• _MATERIAL SHOWN_:
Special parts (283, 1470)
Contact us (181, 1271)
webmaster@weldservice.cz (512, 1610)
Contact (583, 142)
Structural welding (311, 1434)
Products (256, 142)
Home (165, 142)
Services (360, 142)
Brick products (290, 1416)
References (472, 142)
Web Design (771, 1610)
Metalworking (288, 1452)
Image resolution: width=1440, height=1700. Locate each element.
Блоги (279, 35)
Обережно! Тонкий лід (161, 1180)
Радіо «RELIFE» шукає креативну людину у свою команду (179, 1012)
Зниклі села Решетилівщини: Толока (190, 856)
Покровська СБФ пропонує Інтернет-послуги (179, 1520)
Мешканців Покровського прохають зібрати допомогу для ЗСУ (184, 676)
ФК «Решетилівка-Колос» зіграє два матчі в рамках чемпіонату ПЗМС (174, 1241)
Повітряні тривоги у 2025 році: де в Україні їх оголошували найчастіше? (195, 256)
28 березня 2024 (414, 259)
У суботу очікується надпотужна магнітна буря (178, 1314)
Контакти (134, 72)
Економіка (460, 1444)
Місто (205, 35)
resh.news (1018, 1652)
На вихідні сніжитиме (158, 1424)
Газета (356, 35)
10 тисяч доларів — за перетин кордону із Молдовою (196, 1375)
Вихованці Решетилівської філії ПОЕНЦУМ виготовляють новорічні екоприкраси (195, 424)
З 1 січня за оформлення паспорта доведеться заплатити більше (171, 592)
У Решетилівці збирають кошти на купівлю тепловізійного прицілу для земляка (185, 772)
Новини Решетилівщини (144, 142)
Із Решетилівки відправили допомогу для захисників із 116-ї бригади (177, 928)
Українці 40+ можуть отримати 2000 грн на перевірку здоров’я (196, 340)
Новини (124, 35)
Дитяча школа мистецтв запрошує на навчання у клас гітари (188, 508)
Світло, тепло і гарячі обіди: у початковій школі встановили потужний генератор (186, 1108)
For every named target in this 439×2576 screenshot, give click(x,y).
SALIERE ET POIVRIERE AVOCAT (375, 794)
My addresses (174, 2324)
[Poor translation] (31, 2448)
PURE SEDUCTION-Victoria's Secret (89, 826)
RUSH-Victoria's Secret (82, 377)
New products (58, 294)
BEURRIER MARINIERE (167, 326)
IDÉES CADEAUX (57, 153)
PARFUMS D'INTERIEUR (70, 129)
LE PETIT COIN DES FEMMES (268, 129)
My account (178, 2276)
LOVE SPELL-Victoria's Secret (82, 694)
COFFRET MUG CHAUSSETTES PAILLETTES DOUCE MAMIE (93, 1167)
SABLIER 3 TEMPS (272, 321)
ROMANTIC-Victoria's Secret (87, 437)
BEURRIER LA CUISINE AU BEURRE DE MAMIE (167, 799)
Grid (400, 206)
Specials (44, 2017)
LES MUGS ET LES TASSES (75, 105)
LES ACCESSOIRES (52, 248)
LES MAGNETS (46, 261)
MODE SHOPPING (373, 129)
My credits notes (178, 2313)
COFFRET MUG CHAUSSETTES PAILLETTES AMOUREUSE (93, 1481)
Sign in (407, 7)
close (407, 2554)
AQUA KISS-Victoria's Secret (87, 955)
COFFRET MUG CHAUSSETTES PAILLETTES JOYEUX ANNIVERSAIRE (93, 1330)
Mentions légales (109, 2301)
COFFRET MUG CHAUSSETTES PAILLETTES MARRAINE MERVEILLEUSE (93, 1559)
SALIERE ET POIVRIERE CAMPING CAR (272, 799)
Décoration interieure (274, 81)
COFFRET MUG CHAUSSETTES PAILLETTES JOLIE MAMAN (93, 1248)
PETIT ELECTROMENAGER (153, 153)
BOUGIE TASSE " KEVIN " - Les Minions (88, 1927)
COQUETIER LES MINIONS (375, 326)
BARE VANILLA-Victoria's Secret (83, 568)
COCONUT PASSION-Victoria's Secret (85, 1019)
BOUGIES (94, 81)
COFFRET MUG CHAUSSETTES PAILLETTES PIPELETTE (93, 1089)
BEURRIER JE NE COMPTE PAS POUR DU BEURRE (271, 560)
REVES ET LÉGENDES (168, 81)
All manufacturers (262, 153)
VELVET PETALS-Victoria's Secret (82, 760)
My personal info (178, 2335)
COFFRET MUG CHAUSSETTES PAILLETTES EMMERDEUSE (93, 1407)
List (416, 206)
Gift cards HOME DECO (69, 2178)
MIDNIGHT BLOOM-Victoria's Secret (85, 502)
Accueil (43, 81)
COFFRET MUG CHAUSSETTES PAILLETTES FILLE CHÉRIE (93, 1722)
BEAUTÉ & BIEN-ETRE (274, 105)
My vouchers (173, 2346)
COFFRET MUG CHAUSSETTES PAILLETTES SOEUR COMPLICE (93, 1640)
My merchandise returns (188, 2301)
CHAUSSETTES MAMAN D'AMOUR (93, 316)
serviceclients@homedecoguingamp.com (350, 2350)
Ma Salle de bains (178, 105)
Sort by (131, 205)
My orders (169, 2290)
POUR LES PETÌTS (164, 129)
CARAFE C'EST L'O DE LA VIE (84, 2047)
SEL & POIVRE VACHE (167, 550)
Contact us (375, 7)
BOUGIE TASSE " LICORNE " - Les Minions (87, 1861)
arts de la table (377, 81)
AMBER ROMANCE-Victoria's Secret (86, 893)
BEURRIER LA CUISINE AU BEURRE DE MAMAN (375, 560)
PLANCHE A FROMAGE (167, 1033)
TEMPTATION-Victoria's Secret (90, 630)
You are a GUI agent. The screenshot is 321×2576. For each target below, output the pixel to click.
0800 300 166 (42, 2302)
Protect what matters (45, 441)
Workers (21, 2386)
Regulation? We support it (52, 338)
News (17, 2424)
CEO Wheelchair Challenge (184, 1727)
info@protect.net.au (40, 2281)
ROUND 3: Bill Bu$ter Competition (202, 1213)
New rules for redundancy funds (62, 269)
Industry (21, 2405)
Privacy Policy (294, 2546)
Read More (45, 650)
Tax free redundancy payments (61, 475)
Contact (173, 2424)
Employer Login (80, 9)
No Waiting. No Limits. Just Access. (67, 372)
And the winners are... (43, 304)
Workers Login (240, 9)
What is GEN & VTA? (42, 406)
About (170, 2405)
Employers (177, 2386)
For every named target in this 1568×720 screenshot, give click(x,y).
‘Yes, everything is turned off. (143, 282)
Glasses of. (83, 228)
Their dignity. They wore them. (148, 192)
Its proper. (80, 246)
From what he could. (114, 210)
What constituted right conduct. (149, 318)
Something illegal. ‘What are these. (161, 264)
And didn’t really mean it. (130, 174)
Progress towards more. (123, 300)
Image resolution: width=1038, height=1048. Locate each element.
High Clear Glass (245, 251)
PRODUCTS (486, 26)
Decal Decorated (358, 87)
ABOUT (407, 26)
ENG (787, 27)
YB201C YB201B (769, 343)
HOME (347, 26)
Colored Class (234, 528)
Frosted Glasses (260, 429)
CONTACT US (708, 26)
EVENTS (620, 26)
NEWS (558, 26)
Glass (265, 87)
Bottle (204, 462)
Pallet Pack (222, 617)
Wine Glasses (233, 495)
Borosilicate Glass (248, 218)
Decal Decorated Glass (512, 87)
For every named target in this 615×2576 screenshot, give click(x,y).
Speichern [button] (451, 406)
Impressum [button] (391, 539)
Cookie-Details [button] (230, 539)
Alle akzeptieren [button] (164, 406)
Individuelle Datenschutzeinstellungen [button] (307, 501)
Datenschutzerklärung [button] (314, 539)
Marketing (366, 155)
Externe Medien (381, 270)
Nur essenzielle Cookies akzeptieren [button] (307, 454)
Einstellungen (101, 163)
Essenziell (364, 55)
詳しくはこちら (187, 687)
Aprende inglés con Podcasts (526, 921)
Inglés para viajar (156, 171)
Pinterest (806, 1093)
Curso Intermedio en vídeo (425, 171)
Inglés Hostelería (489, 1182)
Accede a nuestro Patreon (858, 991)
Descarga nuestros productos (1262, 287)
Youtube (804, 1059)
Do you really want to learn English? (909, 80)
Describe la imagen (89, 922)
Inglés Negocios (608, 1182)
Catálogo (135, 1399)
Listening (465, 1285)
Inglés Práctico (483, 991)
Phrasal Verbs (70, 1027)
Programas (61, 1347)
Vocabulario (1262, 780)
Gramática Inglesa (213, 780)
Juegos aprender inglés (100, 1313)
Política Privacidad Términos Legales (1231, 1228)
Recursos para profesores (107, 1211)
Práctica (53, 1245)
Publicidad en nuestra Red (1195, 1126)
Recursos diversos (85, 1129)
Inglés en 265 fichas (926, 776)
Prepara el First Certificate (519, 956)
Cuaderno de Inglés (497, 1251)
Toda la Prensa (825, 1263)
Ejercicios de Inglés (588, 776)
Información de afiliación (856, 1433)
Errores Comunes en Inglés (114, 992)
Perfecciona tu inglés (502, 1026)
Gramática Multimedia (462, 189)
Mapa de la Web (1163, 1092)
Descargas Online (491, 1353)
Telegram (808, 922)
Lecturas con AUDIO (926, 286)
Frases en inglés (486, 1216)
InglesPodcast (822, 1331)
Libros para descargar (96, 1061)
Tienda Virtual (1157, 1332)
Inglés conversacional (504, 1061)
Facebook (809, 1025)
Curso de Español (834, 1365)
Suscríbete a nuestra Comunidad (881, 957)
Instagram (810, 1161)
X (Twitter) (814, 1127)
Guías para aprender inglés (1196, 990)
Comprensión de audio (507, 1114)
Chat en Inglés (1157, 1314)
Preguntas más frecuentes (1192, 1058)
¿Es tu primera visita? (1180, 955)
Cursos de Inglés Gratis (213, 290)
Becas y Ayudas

• _JOB_: Edit the entries from the line containing "LES ACCESSOIRES (52, 248)" through the line containing "BARE VANILLA-Victoria's Secret (83, 568)" so that "COFFRET" becomes "BOX", and change nothing else. Give only those lines.

• _RESPONSE TO THIS TASK_:
LES ACCESSOIRES (52, 248)
LES MAGNETS (46, 261)
MODE SHOPPING (373, 129)
My credits notes (178, 2313)
BOX MUG CHAUSSETTES PAILLETTES AMOUREUSE (93, 1481)
Sign in (407, 7)
close (407, 2554)
AQUA KISS-Victoria's Secret (87, 955)
BOX MUG CHAUSSETTES PAILLETTES JOYEUX ANNIVERSAIRE (93, 1330)
Mentions légales (109, 2301)
BOX MUG CHAUSSETTES PAILLETTES MARRAINE MERVEILLEUSE (93, 1559)
SALIERE ET POIVRIERE CAMPING CAR (272, 799)
Décoration interieure (274, 81)
BOX MUG CHAUSSETTES PAILLETTES JOLIE MAMAN (93, 1248)
PETIT ELECTROMENAGER (153, 153)
BOUGIE TASSE " KEVIN " - Les Minions (88, 1927)
COQUETIER LES MINIONS (375, 326)
BARE VANILLA-Victoria's Secret (83, 568)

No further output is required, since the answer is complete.